* [PROBLEM TO WORK ON]: Below is a listing from which only part is wanted; return exactly the lines from the one with "Task: Click the Signature label text" up to and including the one with "572x368 pixels.".

* [INPUT RECORDS]:
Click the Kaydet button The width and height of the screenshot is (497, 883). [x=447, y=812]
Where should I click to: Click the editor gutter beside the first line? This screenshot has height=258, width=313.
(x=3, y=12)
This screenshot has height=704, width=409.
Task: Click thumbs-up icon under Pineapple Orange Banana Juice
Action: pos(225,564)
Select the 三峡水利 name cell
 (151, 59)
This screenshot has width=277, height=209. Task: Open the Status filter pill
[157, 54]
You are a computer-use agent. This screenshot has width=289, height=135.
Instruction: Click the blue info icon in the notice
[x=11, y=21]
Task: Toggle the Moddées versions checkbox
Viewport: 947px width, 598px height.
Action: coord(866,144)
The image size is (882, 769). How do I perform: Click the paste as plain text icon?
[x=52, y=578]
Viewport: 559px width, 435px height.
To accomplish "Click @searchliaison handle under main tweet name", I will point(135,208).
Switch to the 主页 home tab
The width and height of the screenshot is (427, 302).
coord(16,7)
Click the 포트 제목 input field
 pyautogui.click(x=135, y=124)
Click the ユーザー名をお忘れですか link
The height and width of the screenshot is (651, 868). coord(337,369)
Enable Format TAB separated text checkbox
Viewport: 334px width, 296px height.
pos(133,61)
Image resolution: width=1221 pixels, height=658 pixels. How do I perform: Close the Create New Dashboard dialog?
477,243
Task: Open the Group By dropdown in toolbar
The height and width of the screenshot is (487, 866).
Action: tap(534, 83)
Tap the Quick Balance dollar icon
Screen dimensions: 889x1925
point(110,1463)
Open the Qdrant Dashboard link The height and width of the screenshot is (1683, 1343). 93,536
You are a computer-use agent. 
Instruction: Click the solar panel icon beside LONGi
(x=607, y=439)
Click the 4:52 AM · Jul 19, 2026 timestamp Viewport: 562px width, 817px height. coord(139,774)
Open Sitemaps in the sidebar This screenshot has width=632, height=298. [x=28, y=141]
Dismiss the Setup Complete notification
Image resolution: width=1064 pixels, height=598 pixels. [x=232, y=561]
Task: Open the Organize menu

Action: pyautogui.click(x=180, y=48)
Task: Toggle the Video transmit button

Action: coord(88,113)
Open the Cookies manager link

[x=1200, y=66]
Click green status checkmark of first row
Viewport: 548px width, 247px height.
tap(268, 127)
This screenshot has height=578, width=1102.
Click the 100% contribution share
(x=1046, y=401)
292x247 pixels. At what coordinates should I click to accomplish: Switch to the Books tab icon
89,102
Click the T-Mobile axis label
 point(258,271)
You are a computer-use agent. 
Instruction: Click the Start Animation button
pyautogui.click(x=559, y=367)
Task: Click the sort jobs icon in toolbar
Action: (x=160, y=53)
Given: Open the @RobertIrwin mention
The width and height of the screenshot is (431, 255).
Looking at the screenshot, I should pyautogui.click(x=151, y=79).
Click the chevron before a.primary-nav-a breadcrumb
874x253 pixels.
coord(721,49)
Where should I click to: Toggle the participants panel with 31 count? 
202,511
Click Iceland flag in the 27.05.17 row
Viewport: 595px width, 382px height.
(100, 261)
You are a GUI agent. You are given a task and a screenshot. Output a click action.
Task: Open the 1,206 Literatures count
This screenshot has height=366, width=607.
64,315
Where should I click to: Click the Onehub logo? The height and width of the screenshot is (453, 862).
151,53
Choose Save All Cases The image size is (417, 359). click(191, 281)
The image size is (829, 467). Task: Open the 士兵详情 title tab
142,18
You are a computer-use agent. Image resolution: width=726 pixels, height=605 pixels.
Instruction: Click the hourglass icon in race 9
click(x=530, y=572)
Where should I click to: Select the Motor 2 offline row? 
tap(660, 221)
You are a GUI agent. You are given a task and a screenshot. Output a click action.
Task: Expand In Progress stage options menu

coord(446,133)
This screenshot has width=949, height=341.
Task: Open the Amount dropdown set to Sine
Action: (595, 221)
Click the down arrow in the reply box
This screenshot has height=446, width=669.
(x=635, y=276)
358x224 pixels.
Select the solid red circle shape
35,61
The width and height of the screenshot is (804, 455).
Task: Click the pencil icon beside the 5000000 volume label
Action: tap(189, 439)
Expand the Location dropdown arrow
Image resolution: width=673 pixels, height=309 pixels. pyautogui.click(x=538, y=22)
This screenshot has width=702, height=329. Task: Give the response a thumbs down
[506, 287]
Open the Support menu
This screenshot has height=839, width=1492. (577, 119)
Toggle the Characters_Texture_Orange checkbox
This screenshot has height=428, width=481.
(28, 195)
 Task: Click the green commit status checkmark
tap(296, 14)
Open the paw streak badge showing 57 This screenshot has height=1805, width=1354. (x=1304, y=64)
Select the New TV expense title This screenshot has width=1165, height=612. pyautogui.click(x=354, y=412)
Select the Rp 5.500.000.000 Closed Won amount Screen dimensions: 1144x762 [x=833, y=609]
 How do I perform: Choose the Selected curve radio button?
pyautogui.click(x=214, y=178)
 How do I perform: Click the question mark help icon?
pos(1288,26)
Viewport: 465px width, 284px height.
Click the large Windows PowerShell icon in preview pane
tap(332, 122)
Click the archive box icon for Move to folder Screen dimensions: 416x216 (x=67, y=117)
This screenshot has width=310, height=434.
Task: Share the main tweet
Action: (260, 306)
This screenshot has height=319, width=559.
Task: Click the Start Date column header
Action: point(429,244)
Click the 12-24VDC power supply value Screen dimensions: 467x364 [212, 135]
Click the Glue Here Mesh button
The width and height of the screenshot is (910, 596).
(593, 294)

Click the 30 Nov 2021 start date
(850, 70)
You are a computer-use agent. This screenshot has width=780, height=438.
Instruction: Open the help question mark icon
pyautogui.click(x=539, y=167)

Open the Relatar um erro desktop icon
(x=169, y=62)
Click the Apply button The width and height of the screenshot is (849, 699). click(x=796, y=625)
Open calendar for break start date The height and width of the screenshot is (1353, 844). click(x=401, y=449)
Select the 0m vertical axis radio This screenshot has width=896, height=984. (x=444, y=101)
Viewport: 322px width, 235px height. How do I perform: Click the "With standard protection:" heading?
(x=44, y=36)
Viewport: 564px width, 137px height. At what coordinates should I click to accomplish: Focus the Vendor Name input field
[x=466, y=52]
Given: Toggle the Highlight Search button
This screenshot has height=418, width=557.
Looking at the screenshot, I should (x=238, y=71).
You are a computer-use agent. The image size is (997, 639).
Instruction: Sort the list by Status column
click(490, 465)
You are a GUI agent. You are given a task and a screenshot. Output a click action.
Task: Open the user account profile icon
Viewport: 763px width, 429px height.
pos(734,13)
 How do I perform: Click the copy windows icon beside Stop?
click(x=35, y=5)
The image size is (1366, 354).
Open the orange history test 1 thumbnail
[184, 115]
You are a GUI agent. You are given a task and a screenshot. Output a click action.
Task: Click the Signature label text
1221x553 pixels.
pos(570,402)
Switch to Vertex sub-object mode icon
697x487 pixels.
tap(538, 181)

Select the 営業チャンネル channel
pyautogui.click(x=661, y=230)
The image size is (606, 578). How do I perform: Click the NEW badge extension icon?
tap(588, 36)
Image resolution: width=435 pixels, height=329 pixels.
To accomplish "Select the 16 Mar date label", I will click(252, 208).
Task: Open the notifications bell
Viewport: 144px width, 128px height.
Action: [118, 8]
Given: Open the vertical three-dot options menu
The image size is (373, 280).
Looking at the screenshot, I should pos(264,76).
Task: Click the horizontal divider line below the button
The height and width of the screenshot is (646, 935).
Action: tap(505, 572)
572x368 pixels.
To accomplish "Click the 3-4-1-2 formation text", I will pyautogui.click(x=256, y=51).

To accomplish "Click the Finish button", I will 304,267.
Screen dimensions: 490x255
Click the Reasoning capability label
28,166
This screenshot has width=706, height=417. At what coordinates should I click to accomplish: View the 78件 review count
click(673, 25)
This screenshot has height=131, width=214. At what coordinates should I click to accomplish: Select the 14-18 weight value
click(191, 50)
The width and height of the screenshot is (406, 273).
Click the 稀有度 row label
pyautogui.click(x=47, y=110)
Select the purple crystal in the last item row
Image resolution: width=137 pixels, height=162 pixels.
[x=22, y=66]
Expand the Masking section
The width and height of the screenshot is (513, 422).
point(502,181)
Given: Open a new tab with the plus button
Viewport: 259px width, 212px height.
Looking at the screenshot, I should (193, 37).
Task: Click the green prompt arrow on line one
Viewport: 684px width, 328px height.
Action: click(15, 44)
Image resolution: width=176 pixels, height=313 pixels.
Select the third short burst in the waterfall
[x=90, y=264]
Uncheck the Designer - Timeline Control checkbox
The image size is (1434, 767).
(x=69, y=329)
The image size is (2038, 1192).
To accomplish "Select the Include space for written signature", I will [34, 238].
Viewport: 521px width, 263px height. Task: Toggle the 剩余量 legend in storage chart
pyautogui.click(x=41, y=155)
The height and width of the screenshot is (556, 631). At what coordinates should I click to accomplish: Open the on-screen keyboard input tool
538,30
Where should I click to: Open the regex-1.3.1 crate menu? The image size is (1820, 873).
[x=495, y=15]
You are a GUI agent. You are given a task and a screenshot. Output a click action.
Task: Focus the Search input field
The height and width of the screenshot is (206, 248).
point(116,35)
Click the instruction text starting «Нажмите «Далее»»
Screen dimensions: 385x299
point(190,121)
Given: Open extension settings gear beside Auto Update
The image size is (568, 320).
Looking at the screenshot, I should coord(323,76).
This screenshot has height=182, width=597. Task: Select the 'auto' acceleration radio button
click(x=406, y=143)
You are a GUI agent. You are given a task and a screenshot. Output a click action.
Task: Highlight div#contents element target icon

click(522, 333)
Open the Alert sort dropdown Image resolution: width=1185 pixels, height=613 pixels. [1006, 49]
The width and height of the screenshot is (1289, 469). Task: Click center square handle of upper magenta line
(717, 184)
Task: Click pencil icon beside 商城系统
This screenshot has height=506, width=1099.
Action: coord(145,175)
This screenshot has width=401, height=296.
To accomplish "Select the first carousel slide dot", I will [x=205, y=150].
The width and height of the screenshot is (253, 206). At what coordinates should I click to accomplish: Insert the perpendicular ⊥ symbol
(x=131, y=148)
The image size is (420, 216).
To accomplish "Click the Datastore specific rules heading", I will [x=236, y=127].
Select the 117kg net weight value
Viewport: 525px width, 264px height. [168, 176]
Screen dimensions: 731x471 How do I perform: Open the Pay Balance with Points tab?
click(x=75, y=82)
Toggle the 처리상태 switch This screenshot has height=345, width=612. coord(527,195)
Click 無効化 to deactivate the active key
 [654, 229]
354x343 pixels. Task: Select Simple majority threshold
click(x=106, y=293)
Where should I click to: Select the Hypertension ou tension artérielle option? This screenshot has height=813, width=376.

* [ANSWER TO THE EXERCISE]:
Task: Click the Signature label text
1221x553 pixels.
pos(570,402)
Switch to Vertex sub-object mode icon
697x487 pixels.
tap(538, 181)

Select the 営業チャンネル channel
pyautogui.click(x=661, y=230)
The image size is (606, 578). How do I perform: Click the NEW badge extension icon?
tap(588, 36)
Image resolution: width=435 pixels, height=329 pixels.
To accomplish "Select the 16 Mar date label", I will click(252, 208).
Task: Open the notifications bell
Viewport: 144px width, 128px height.
Action: [118, 8]
Given: Open the vertical three-dot options menu
The image size is (373, 280).
Looking at the screenshot, I should pos(264,76).
Task: Click the horizontal divider line below the button
The height and width of the screenshot is (646, 935).
Action: tap(505, 572)
572x368 pixels.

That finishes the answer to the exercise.